Danish-Palestinian artist Larissa Sansour’s project for the Danish Pavilion at this year’s Venice Biennale is comprised of two key elements: a sculptural installation comprising a large, dark orb; and a science-fiction film titled’ In Vitro’, depicting the relationship between two women after an ecological disaster has driven them to live underground.

Together, the works explore notions of memory, trauma and identity in contested geographies. ‘Heirloom’ both specifically evokes the current political situation in Palestine, and also considers the broader potential for more geographies to become contested in the process of climate breakdown and ecological collapse.

Sansour’s work suggests that while human conflicts in Palestine and elsewhere are important, they also act as a distraction from the widespread, more insidious conflict taking place: that between humans and the natural world. This is a conflict, she implies, that we are inevitably bound to lose, even as we seem to be getting the upper hand.

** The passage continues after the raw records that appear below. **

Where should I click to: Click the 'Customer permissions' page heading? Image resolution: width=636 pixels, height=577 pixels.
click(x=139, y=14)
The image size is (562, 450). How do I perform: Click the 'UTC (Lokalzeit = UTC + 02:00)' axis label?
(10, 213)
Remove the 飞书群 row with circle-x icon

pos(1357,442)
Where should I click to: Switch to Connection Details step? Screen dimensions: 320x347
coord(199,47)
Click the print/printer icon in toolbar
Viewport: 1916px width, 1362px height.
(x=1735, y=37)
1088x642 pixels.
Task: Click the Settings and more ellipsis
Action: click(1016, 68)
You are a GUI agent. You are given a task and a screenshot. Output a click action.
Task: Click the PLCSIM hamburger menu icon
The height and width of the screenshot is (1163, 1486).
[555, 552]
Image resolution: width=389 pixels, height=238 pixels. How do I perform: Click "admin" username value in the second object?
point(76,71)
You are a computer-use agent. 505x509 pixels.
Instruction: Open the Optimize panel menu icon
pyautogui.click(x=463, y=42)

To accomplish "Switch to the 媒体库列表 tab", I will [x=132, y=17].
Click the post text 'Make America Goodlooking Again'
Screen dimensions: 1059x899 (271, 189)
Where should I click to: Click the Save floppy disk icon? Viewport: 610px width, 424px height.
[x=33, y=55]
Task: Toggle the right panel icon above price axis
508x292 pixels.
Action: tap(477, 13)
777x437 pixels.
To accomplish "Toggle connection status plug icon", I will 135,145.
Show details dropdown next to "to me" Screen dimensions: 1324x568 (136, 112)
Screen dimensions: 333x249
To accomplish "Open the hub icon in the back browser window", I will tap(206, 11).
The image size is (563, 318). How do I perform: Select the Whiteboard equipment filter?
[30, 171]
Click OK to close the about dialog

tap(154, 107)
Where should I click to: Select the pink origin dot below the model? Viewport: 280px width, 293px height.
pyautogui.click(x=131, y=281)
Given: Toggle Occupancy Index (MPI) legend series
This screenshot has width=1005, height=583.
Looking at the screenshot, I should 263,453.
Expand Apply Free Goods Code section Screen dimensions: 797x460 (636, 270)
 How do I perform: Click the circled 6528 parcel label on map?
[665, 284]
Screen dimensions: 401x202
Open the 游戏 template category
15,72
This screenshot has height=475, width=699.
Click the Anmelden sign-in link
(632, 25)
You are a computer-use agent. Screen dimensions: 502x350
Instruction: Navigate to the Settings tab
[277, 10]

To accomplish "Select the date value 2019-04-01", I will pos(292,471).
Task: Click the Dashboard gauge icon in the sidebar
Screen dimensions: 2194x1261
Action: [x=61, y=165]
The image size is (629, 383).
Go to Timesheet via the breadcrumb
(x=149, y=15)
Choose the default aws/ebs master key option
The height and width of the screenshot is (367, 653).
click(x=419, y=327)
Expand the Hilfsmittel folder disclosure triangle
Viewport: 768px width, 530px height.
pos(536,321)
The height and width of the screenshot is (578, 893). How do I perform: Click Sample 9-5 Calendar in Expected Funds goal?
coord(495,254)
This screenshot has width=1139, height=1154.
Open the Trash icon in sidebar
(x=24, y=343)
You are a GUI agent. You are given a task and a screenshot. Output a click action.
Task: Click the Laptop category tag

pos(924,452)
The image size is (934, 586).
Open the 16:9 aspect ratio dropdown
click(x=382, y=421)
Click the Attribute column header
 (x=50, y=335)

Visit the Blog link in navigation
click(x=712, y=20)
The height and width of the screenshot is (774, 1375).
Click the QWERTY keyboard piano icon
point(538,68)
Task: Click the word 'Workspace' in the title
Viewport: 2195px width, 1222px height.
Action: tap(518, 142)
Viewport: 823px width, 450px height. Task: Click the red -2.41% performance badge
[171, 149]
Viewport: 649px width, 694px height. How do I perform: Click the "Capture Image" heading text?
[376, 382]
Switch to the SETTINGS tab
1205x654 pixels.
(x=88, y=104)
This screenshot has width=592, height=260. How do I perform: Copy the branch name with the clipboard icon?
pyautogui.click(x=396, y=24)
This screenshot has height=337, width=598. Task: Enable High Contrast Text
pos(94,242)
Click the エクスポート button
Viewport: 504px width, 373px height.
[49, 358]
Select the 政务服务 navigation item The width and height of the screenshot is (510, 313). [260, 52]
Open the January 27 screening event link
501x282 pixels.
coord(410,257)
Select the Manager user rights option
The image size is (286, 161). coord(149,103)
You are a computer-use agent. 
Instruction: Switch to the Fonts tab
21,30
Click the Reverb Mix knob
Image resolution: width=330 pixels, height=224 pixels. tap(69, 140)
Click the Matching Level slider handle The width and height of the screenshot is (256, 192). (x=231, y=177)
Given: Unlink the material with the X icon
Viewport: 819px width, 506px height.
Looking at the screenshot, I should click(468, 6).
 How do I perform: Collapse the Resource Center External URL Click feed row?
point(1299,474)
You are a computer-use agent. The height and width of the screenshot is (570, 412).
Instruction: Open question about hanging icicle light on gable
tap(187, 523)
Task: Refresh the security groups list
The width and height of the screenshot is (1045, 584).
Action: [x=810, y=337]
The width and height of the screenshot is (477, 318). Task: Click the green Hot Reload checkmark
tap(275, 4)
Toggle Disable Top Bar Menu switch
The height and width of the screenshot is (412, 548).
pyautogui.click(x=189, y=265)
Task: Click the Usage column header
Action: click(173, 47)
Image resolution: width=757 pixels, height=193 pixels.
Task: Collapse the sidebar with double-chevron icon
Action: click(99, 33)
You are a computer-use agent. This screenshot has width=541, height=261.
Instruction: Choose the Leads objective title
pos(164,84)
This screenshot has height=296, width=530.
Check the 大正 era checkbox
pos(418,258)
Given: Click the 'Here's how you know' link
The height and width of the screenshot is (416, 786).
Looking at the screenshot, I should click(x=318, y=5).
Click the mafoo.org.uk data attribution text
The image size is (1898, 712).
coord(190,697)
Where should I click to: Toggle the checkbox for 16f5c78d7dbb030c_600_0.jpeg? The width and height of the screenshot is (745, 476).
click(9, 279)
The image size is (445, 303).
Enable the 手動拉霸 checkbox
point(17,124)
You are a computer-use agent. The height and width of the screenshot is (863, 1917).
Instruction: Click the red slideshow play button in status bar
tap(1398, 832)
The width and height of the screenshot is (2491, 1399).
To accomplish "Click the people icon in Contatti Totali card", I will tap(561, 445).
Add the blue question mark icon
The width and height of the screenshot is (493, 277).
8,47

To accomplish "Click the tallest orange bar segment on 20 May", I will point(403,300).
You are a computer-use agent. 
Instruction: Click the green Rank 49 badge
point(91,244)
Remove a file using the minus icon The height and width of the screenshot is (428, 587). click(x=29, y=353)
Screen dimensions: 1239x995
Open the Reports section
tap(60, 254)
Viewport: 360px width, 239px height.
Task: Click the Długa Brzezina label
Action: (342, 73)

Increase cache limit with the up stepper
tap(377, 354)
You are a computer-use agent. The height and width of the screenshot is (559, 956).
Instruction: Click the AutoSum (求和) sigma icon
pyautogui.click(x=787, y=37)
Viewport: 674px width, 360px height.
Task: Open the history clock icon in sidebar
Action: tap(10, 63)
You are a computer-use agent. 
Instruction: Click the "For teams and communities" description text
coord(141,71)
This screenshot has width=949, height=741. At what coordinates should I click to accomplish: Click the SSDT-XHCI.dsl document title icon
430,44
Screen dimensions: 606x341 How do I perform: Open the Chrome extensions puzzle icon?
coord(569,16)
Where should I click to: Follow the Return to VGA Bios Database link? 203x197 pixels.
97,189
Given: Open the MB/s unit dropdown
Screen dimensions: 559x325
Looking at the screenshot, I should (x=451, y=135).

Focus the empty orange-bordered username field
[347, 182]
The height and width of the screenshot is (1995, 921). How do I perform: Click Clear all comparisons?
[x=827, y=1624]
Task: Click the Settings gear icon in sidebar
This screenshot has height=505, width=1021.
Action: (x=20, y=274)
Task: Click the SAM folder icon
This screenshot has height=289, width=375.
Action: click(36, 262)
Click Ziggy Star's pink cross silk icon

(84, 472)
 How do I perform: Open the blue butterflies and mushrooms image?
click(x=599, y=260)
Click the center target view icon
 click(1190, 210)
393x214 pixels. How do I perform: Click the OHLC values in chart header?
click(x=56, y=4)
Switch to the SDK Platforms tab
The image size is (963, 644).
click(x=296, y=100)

‘Heirloom’ is built on dichotomies and dualities. Geographical, political and generational differences are delineated and emphasised through the structure, medium and content of the exhibition. The exhibition space is divided into two rooms, while the video work is split across two screens and uses the stylistic formalism of black and white cinema.

The film ‘In Vitro’ explores the notion of generational differences and shifting priorities through the relationship between two women. The elder, Dunia, is lying on her death bed; she has lived in the old world, and we see her in a flash back, running with her daughter from an oil slick which splashes through the pale city of Bethlehem. We might assume initially that the younger woman, Alia, is Dunia’s child, but we later find that she is a clone, created to tend to the underground orchards planted by the older woman.

Alia has been implanted with memories of the outside world, but she finds them useless and unnecessarily distressing. The older woman, on the other hand, clings to memories and to the past. “I don’t believe in ghosts,” Alia tells her, “We’re not rebuilding the past.” Dunia replies: “There’s no need to. The past is still there, as intact as ever.”

Their exchange raises questions of what memories and heritage mean when everything that created them has been destroyed. It’s a pertinent problem for our time. In an age of environmental breakdown, what is the value of nostalgia or of keeping up traditions that may be swept away by rising seas or made unfeasible by species loss?

The film features a black sphere, which acts as a repository for memories. This object is made palpable in the exhibition, in the form of a large orb which looms over the viewer in semi-darkness. Although it is evidently three-dimensional, looking at the black sculpture is like staring into a void or an abyss, suggesting an overwhelming sense of erasure or meaninglessness.

Through a veneer of sci-fi escapism, ‘Heirloom’ forces us to confront the question of where we might find refuge after the possible ravages of environmental disaster or political catastrophe; and, once we find it, how we will look back at the present.